_WHAT IS REQUIRED_
All records below are to be set down exactly, each character intact.
DATA IN THIS EXERCISE below:
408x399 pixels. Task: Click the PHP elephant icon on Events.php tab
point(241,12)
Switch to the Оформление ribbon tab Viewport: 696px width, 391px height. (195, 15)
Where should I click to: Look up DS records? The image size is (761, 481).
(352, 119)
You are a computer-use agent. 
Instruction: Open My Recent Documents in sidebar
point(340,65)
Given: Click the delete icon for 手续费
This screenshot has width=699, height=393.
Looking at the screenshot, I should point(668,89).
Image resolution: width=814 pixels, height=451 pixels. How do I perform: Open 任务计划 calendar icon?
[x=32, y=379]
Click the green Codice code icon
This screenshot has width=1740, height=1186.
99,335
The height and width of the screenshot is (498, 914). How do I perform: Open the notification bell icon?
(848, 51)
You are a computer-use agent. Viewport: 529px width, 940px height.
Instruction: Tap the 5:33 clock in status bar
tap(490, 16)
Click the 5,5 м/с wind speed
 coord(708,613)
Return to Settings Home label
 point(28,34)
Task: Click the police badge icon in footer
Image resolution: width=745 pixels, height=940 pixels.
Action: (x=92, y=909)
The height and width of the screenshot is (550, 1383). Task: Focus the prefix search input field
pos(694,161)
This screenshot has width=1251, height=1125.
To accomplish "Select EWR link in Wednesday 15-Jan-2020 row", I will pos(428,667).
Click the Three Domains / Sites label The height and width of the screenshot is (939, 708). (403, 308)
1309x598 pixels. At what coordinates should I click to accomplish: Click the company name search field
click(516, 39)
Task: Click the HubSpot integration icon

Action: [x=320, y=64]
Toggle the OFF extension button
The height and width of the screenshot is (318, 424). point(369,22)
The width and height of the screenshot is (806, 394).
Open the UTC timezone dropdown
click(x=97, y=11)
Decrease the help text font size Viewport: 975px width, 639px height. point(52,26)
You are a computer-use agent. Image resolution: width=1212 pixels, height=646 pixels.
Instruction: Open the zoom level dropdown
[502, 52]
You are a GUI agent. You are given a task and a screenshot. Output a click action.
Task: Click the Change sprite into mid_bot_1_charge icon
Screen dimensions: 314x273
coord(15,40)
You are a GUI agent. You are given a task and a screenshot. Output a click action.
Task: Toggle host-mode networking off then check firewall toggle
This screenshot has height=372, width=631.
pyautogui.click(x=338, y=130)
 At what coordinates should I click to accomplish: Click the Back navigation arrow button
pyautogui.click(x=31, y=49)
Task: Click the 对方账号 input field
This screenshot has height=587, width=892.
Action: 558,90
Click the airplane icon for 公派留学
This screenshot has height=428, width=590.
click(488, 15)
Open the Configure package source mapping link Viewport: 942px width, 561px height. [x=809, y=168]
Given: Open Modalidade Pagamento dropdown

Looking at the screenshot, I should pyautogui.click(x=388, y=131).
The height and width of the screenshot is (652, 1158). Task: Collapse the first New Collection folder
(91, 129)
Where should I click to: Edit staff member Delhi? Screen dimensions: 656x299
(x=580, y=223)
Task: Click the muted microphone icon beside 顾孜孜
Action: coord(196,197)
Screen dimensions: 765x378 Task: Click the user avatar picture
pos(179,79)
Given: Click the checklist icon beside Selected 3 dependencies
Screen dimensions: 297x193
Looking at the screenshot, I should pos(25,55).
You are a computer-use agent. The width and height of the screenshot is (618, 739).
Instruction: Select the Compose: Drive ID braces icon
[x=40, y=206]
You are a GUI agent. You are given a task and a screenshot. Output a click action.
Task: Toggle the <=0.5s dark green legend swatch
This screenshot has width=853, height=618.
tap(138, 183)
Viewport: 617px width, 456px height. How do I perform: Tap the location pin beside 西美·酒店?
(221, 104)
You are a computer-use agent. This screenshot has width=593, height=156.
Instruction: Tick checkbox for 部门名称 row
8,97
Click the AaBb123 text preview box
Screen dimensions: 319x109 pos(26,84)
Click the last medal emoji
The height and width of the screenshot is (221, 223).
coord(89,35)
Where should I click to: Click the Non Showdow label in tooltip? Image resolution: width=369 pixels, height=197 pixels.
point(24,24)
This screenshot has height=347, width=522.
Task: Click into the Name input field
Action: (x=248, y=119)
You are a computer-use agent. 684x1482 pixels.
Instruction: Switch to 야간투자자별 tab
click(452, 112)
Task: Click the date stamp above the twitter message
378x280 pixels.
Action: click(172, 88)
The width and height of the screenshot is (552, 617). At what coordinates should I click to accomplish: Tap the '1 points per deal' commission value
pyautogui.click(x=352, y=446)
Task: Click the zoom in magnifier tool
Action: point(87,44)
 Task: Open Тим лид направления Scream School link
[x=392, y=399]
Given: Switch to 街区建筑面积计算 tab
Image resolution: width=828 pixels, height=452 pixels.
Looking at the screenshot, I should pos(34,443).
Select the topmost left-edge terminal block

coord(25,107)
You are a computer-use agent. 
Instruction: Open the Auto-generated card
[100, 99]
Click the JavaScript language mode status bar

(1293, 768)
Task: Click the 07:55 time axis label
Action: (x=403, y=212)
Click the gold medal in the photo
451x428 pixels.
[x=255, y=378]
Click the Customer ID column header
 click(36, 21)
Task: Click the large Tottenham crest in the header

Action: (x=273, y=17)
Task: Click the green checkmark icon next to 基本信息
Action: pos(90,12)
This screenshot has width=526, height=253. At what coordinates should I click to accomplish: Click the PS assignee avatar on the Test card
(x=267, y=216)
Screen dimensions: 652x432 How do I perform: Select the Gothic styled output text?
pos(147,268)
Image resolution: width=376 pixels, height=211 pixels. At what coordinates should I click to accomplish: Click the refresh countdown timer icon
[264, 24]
End of DATA IN THIS EXERCISE.
_WORKED SOLUTION_
408x399 pixels. Task: Click the PHP elephant icon on Events.php tab
point(241,12)
Switch to the Оформление ribbon tab Viewport: 696px width, 391px height. (195, 15)
Where should I click to: Look up DS records? The image size is (761, 481).
(352, 119)
You are a computer-use agent. 
Instruction: Open My Recent Documents in sidebar
point(340,65)
Given: Click the delete icon for 手续费
This screenshot has width=699, height=393.
Looking at the screenshot, I should point(668,89).
Image resolution: width=814 pixels, height=451 pixels. How do I perform: Open 任务计划 calendar icon?
[x=32, y=379]
Click the green Codice code icon
This screenshot has width=1740, height=1186.
99,335
The height and width of the screenshot is (498, 914). How do I perform: Open the notification bell icon?
(848, 51)
You are a computer-use agent. Viewport: 529px width, 940px height.
Instruction: Tap the 5:33 clock in status bar
tap(490, 16)
Click the 5,5 м/с wind speed
 coord(708,613)
Return to Settings Home label
 point(28,34)
Task: Click the police badge icon in footer
Image resolution: width=745 pixels, height=940 pixels.
Action: (x=92, y=909)
The height and width of the screenshot is (550, 1383). Task: Focus the prefix search input field
pos(694,161)
This screenshot has width=1251, height=1125.
To accomplish "Select EWR link in Wednesday 15-Jan-2020 row", I will pos(428,667).
Click the Three Domains / Sites label The height and width of the screenshot is (939, 708). (403, 308)
1309x598 pixels. At what coordinates should I click to accomplish: Click the company name search field
click(516, 39)
Task: Click the HubSpot integration icon

Action: [x=320, y=64]
Toggle the OFF extension button
The height and width of the screenshot is (318, 424). point(369,22)
The width and height of the screenshot is (806, 394).
Open the UTC timezone dropdown
click(x=97, y=11)
Decrease the help text font size Viewport: 975px width, 639px height. point(52,26)
You are a computer-use agent. Image resolution: width=1212 pixels, height=646 pixels.
Instruction: Open the zoom level dropdown
[502, 52]
You are a GUI agent. You are given a task and a screenshot. Output a click action.
Task: Click the Change sprite into mid_bot_1_charge icon
Screen dimensions: 314x273
coord(15,40)
You are a GUI agent. You are given a task and a screenshot. Output a click action.
Task: Toggle host-mode networking off then check firewall toggle
This screenshot has height=372, width=631.
pyautogui.click(x=338, y=130)
 At what coordinates should I click to accomplish: Click the Back navigation arrow button
pyautogui.click(x=31, y=49)
Task: Click the 对方账号 input field
This screenshot has height=587, width=892.
Action: 558,90
Click the airplane icon for 公派留学
This screenshot has height=428, width=590.
click(488, 15)
Open the Configure package source mapping link Viewport: 942px width, 561px height. [x=809, y=168]
Given: Open Modalidade Pagamento dropdown

Looking at the screenshot, I should pyautogui.click(x=388, y=131).
The height and width of the screenshot is (652, 1158). Task: Collapse the first New Collection folder
(91, 129)
Where should I click to: Edit staff member Delhi? Screen dimensions: 656x299
(x=580, y=223)
Task: Click the muted microphone icon beside 顾孜孜
Action: coord(196,197)
Screen dimensions: 765x378 Task: Click the user avatar picture
pos(179,79)
Given: Click the checklist icon beside Selected 3 dependencies
Screen dimensions: 297x193
Looking at the screenshot, I should pos(25,55).
You are a computer-use agent. The width and height of the screenshot is (618, 739).
Instruction: Select the Compose: Drive ID braces icon
[x=40, y=206]
You are a GUI agent. You are given a task and a screenshot. Output a click action.
Task: Toggle the <=0.5s dark green legend swatch
This screenshot has width=853, height=618.
tap(138, 183)
Viewport: 617px width, 456px height. How do I perform: Tap the location pin beside 西美·酒店?
(221, 104)
You are a computer-use agent. This screenshot has width=593, height=156.
Instruction: Tick checkbox for 部门名称 row
8,97
Click the AaBb123 text preview box
Screen dimensions: 319x109 pos(26,84)
Click the last medal emoji
The height and width of the screenshot is (221, 223).
coord(89,35)
Where should I click to: Click the Non Showdow label in tooltip? Image resolution: width=369 pixels, height=197 pixels.
point(24,24)
This screenshot has height=347, width=522.
Task: Click into the Name input field
Action: (x=248, y=119)
You are a computer-use agent. 684x1482 pixels.
Instruction: Switch to 야간투자자별 tab
click(452, 112)
Task: Click the date stamp above the twitter message
378x280 pixels.
Action: click(172, 88)
The width and height of the screenshot is (552, 617). At what coordinates should I click to accomplish: Tap the '1 points per deal' commission value
pyautogui.click(x=352, y=446)
Task: Click the zoom in magnifier tool
Action: point(87,44)
 Task: Open Тим лид направления Scream School link
[x=392, y=399]
Given: Switch to 街区建筑面积计算 tab
Image resolution: width=828 pixels, height=452 pixels.
Looking at the screenshot, I should pos(34,443).
Select the topmost left-edge terminal block

coord(25,107)
You are a computer-use agent. 
Instruction: Open the Auto-generated card
[100, 99]
Click the JavaScript language mode status bar

(1293, 768)
Task: Click the 07:55 time axis label
Action: (x=403, y=212)
Click the gold medal in the photo
451x428 pixels.
[x=255, y=378]
Click the Customer ID column header
 click(36, 21)
Task: Click the large Tottenham crest in the header

Action: (x=273, y=17)
Task: Click the green checkmark icon next to 基本信息
Action: pos(90,12)
This screenshot has width=526, height=253. At what coordinates should I click to accomplish: Click the PS assignee avatar on the Test card
(x=267, y=216)
Screen dimensions: 652x432 How do I perform: Select the Gothic styled output text?
pos(147,268)
Image resolution: width=376 pixels, height=211 pixels. At what coordinates should I click to accomplish: Click the refresh countdown timer icon
[264, 24]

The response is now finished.